> Task goal: Look through the records below for the line with "The height and width of the screenshot is (886, 1775).". Return that line and each one after it up to and including the line with "Given: Check the", exactly.

> Listed records:
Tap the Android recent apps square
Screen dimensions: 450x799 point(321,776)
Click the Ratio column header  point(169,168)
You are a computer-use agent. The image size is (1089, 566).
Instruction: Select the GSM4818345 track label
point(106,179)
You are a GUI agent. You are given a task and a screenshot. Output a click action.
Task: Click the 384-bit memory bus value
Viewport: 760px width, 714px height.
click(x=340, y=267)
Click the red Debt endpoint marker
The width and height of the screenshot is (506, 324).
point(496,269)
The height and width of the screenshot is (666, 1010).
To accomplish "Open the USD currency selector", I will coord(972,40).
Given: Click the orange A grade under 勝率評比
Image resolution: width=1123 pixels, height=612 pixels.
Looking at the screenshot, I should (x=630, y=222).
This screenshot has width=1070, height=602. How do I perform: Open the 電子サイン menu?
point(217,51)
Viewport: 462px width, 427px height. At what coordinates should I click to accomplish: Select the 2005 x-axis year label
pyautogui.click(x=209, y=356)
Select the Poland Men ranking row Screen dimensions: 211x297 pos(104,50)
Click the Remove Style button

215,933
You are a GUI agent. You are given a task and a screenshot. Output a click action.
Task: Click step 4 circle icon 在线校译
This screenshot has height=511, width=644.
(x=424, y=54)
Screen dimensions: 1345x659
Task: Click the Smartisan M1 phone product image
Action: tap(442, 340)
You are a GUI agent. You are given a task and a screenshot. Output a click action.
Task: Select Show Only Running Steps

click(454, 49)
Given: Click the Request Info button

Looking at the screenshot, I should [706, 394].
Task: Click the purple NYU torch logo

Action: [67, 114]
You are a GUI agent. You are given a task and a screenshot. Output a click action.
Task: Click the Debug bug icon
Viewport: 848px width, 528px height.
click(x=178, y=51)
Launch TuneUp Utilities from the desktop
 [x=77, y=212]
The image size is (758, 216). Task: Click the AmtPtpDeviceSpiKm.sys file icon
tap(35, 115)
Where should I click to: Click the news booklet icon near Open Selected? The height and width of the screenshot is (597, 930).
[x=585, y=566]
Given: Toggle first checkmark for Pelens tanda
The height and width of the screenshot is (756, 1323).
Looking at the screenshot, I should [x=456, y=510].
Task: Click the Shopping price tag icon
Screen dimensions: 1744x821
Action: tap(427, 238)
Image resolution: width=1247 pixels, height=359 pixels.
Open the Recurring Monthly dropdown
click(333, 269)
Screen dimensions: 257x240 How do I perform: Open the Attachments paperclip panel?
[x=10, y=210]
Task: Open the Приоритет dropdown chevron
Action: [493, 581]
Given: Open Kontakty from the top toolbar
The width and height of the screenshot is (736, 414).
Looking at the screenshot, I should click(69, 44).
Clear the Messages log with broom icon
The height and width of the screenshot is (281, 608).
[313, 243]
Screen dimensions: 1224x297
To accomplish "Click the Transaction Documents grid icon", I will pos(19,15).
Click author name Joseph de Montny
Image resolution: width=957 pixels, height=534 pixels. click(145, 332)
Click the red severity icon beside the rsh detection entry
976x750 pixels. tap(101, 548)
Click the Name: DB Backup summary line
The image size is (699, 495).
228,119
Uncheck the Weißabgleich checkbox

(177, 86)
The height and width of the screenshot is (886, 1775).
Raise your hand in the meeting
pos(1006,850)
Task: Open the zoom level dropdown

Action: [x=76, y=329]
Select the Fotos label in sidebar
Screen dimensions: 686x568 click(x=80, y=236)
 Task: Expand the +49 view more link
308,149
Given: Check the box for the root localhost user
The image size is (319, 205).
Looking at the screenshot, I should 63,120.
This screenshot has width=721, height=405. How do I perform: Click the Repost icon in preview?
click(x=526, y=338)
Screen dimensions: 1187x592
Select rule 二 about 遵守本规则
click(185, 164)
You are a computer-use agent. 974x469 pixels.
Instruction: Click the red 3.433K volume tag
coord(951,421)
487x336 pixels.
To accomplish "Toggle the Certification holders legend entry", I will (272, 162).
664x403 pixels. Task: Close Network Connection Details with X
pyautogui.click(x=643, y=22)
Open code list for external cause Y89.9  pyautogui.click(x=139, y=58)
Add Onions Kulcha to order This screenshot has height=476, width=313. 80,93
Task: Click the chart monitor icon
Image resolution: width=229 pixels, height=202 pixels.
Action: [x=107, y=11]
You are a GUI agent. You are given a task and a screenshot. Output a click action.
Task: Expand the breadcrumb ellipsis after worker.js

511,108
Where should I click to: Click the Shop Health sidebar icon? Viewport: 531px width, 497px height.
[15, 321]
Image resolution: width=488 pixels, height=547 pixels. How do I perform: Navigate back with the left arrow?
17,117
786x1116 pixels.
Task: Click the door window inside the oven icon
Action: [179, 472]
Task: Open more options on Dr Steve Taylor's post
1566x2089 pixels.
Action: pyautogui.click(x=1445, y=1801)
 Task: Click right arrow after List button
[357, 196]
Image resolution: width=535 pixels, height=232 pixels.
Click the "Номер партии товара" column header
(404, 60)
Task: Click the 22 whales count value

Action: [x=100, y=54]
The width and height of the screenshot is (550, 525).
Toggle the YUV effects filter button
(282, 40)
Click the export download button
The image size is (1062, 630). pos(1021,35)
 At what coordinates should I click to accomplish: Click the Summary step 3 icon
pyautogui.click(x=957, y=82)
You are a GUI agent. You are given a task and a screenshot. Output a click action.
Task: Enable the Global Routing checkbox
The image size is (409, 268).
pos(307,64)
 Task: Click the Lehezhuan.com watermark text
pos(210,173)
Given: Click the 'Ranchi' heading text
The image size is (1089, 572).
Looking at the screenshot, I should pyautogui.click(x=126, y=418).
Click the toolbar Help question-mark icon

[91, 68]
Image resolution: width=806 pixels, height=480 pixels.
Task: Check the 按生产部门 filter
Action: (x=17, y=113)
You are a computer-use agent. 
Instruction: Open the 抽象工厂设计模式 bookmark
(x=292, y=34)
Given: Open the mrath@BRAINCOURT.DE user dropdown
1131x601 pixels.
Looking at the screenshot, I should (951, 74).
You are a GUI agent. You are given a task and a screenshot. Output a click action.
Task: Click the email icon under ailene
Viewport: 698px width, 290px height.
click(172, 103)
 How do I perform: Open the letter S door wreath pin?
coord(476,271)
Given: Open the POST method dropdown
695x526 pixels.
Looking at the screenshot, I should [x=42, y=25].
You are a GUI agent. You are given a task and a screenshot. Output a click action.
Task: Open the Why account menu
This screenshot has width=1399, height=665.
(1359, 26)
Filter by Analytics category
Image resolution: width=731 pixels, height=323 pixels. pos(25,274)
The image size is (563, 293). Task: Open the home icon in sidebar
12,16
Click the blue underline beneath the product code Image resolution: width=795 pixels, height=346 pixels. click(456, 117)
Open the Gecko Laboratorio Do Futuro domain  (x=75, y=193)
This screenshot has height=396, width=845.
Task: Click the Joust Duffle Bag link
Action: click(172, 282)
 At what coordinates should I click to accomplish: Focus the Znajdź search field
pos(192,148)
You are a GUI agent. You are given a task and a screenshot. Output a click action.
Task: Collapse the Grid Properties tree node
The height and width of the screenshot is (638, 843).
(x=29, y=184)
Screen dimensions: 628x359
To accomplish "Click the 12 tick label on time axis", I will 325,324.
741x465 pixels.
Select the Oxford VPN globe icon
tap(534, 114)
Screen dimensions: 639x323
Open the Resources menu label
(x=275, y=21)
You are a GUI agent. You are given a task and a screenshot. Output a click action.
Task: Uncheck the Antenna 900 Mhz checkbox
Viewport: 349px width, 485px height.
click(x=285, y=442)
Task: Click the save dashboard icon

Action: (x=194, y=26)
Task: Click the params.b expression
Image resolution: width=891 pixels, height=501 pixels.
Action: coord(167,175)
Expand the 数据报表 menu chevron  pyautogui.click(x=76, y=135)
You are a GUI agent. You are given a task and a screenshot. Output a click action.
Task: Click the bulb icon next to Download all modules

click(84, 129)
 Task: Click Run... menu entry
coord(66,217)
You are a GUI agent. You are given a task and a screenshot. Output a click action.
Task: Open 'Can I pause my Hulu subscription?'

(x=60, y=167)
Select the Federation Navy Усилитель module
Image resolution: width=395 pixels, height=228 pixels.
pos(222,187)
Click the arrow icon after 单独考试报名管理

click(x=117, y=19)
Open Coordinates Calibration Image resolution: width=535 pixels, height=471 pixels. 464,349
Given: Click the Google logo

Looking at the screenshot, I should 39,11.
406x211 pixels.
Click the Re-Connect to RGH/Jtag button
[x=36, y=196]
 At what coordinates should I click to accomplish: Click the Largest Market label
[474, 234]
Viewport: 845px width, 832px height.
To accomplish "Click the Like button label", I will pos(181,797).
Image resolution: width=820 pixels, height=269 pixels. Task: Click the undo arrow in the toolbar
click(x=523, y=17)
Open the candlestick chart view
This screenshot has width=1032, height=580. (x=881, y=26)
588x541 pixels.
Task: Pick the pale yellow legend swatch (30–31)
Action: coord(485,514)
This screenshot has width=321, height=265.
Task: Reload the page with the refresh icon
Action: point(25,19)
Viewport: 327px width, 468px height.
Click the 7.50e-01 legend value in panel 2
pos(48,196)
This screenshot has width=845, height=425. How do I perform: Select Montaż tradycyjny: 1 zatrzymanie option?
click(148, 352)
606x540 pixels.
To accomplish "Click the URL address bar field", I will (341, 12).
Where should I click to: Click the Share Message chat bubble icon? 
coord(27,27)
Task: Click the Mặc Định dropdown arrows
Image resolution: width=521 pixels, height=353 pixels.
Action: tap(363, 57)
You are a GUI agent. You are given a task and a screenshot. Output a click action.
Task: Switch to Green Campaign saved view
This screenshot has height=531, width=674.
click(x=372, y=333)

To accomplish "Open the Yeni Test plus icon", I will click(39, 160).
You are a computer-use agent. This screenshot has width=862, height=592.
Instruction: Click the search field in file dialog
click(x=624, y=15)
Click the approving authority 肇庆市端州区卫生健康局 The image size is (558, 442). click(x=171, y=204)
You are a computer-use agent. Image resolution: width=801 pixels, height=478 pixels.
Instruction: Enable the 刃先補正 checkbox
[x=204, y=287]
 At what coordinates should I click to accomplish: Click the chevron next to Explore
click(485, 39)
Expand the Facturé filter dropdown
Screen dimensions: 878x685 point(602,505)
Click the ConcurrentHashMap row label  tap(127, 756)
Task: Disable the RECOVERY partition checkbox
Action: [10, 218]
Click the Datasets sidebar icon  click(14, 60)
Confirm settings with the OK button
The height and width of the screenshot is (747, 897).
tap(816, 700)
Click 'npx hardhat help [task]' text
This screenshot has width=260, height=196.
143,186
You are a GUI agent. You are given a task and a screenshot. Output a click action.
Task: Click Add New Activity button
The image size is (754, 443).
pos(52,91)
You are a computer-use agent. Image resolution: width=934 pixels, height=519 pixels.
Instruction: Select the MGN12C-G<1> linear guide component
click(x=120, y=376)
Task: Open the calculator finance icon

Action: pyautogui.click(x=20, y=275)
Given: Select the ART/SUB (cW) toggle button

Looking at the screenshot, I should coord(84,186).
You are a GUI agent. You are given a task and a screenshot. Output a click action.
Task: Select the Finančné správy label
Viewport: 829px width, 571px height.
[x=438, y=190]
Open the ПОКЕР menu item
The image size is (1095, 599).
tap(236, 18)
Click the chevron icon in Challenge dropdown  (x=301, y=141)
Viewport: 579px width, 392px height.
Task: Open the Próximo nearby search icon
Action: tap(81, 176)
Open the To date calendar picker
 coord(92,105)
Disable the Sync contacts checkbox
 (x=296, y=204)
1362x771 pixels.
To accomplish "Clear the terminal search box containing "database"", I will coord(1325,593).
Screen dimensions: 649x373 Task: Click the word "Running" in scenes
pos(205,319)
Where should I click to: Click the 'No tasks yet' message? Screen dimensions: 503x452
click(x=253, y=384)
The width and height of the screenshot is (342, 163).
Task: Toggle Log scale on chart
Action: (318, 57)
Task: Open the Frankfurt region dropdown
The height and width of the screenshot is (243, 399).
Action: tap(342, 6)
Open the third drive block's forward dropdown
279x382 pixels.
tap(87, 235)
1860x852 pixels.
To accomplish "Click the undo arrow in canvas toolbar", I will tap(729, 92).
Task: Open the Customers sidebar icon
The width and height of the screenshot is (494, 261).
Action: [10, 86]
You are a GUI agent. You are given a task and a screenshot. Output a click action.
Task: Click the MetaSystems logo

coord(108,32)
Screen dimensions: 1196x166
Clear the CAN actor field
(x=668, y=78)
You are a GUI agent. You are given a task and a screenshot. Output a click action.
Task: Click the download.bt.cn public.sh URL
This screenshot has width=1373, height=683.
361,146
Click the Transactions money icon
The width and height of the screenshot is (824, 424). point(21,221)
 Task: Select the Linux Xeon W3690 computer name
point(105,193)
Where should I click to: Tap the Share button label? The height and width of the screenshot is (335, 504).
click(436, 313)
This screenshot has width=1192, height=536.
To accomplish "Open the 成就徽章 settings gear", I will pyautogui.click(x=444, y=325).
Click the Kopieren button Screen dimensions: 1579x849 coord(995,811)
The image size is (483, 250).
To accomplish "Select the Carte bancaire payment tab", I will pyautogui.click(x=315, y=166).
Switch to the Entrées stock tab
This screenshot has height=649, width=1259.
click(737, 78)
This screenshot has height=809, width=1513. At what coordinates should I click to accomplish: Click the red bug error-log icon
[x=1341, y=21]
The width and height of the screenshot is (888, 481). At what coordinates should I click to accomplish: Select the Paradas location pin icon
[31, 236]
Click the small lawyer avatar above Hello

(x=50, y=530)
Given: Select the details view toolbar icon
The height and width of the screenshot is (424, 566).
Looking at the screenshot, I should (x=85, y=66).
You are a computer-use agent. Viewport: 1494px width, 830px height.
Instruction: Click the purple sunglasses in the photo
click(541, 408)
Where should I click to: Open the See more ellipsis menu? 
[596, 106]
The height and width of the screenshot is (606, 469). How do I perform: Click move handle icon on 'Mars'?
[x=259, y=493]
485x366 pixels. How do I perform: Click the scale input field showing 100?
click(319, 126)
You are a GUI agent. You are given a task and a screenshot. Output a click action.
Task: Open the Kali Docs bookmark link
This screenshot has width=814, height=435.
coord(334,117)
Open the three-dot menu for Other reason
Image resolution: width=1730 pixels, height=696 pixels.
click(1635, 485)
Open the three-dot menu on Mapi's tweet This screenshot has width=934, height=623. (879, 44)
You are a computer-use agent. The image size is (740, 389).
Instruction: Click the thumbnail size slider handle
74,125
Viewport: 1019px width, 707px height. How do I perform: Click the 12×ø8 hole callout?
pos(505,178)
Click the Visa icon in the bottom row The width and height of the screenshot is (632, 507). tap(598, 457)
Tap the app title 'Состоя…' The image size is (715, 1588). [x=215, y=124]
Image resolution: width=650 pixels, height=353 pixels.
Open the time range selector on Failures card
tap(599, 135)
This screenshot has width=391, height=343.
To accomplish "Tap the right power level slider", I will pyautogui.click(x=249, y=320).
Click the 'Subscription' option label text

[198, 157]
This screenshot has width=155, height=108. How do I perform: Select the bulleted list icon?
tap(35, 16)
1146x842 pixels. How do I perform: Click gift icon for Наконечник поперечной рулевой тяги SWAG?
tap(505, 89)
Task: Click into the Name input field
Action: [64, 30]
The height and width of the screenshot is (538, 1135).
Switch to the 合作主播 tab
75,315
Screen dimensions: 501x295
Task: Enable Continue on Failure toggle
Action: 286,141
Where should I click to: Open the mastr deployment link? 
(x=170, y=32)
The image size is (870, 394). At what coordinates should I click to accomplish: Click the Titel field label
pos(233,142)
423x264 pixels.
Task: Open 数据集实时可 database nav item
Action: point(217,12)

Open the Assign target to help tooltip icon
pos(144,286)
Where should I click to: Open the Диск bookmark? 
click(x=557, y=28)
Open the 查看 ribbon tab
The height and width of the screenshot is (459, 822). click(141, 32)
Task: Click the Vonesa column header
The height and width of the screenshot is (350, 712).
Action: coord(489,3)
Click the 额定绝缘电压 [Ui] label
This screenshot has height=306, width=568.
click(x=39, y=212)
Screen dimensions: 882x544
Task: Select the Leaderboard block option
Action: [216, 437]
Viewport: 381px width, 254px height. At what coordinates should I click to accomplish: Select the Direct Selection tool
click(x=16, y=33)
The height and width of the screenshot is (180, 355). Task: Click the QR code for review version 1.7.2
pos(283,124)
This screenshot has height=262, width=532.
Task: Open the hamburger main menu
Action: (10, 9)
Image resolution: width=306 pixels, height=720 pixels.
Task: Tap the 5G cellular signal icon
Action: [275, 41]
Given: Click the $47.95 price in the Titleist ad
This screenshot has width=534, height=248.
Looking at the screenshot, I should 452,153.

> Answer below:
The height and width of the screenshot is (886, 1775).
Raise your hand in the meeting
pos(1006,850)
Task: Open the zoom level dropdown

Action: [x=76, y=329]
Select the Fotos label in sidebar
Screen dimensions: 686x568 click(x=80, y=236)
 Task: Expand the +49 view more link
308,149
Given: Check the box for the root localhost user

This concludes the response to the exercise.